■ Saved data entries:
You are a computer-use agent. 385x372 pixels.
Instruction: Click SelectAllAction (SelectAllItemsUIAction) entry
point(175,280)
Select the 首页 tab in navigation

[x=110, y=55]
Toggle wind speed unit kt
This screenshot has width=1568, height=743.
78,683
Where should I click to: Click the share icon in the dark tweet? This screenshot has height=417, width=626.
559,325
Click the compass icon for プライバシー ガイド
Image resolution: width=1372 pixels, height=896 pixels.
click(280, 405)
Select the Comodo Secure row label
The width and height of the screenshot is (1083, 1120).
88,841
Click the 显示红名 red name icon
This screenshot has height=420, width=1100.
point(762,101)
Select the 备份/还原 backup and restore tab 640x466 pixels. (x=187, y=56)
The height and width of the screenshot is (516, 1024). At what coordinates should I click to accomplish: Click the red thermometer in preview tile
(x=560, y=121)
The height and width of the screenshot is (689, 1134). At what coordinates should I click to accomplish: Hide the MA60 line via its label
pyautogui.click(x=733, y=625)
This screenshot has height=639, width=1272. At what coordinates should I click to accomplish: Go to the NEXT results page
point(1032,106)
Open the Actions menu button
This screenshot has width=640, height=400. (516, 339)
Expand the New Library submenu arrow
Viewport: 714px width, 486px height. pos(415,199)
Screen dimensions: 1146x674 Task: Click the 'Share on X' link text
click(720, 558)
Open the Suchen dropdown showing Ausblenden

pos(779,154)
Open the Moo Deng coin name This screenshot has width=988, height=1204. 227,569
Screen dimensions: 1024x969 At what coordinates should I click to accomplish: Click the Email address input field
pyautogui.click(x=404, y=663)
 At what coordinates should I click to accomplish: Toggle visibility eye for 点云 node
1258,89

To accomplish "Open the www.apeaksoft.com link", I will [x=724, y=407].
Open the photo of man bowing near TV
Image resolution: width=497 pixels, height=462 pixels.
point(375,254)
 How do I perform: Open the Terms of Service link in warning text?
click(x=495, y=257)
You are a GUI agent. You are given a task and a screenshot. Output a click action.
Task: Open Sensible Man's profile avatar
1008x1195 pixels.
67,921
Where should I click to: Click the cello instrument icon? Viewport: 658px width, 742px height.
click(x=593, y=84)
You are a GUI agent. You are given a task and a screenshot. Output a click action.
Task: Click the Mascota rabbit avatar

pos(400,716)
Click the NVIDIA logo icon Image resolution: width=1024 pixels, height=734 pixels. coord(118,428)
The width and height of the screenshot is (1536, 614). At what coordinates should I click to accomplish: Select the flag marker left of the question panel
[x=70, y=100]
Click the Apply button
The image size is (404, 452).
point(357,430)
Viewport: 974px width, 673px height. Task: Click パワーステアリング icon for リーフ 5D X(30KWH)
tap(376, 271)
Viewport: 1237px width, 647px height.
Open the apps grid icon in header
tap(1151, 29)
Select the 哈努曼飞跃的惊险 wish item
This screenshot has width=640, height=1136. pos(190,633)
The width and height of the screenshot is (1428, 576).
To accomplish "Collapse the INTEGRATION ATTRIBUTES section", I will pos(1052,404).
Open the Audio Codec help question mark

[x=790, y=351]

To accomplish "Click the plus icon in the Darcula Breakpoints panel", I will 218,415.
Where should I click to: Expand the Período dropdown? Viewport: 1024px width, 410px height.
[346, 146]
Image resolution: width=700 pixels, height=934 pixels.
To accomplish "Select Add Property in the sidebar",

■ Task: Which lines above run from the one containing "Task: Open Sensible Man's profile avatar" to the one containing "Click the NVIDIA"? Give them again exactly, both ends included.

■ Problem solution:
Task: Open Sensible Man's profile avatar
1008x1195 pixels.
67,921
Where should I click to: Click the cello instrument icon? Viewport: 658px width, 742px height.
click(x=593, y=84)
You are a GUI agent. You are given a task and a screenshot. Output a click action.
Task: Click the Mascota rabbit avatar

pos(400,716)
Click the NVIDIA logo icon Image resolution: width=1024 pixels, height=734 pixels. coord(118,428)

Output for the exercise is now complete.